Text and item location entries:
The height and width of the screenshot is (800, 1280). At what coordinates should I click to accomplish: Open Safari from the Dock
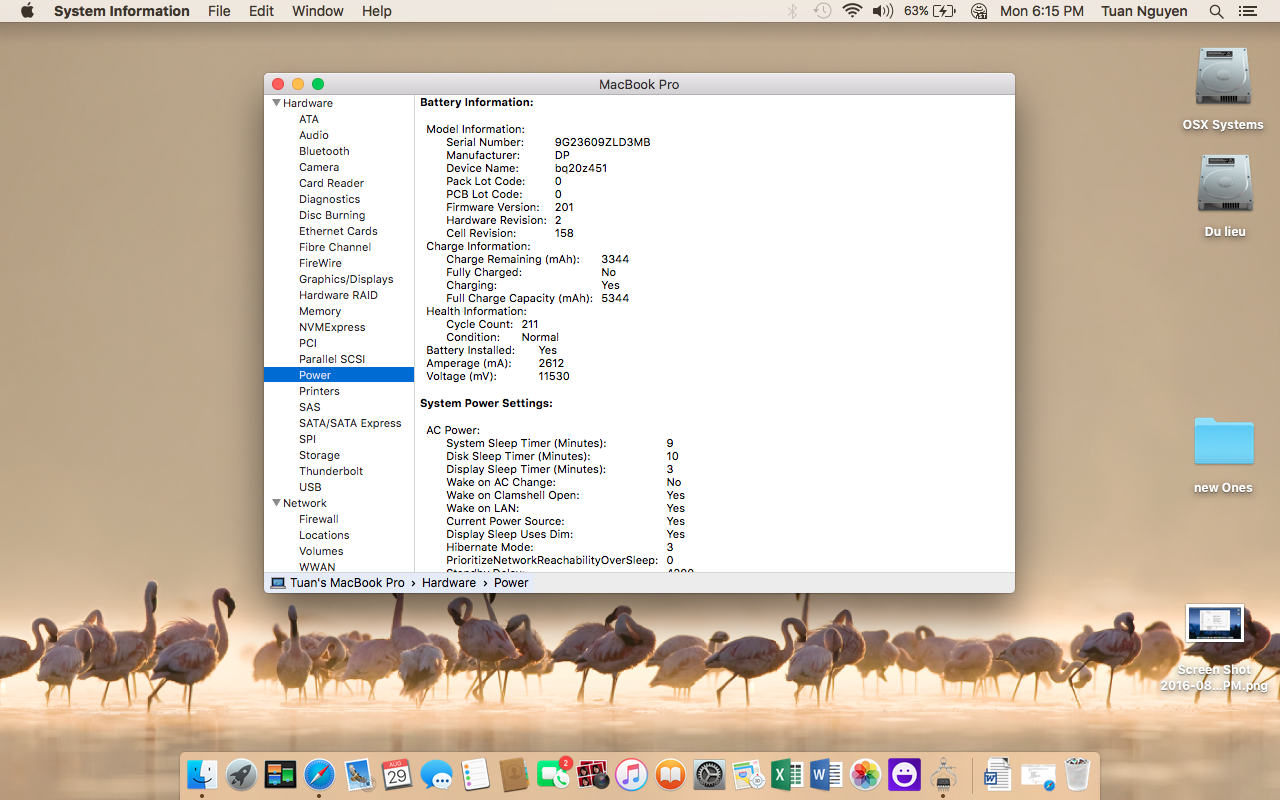tap(320, 774)
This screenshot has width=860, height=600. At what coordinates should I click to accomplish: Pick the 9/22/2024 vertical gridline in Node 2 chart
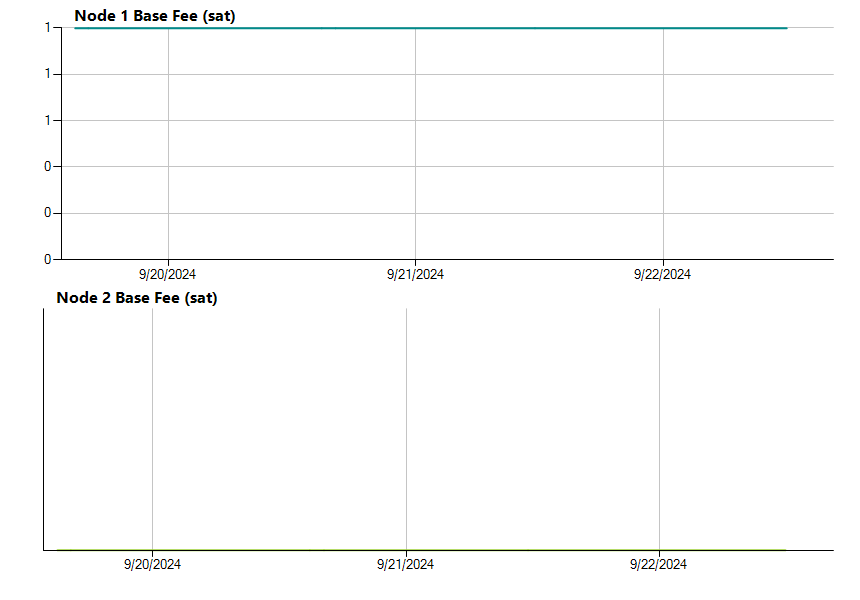tap(659, 430)
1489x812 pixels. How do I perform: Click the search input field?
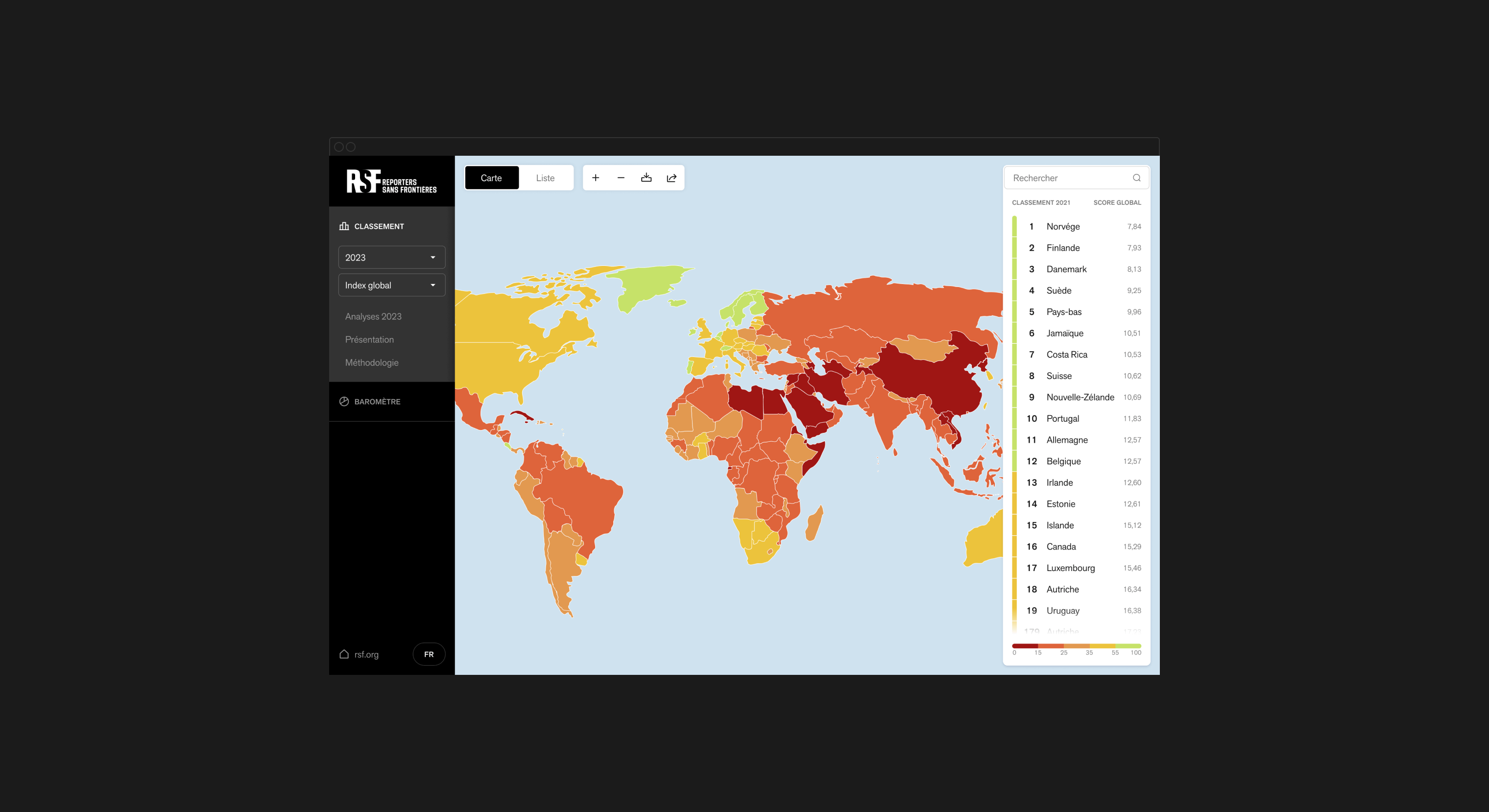1075,178
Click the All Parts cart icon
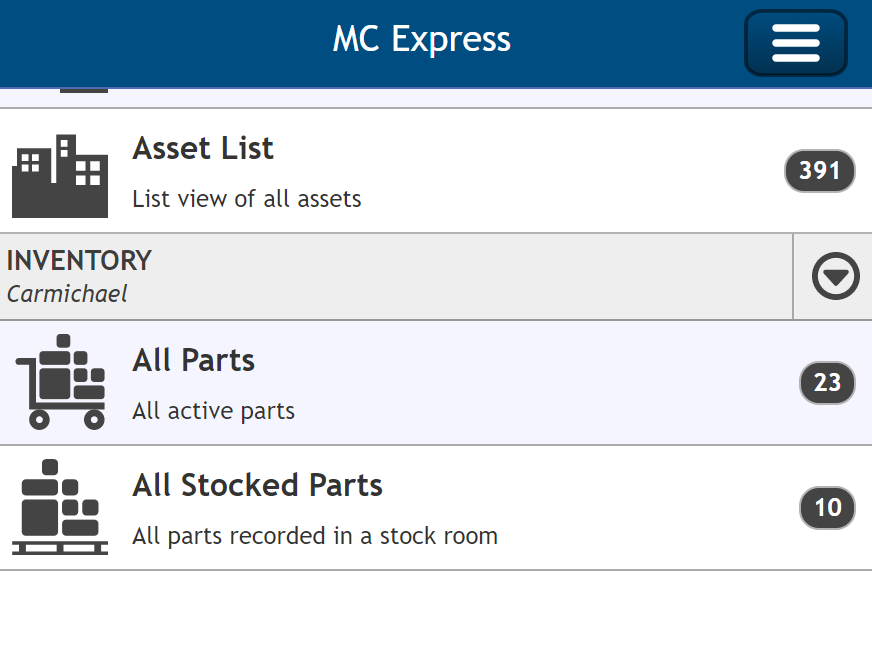The height and width of the screenshot is (648, 872). coord(60,382)

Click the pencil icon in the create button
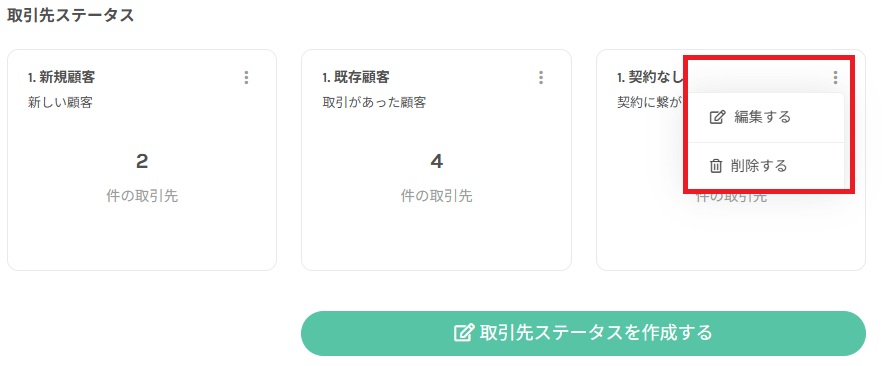(464, 332)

** REQUIRED WORK **
Could you put all of the material above into a two-column CSV with the headers instruction and coordinates? Each row should pair one piece of text with its answer, each value in its own quoted field with line breaks replaced by spaces, and the pictures left out.

** COMPLETE ANSWER **
instruction,coordinates
"The height and width of the screenshot is (800, 1280). At what coordinates should I click to accomplish: Open Safari from the Dock","tap(320, 774)"
"This screenshot has width=860, height=600. At what coordinates should I click to accomplish: Pick the 9/22/2024 vertical gridline in Node 2 chart","tap(659, 430)"
"1489x812 pixels. How do I perform: Click the search input field?","1075,178"
"Click the All Parts cart icon","The height and width of the screenshot is (648, 872). coord(60,382)"
"Click the pencil icon in the create button","(464, 332)"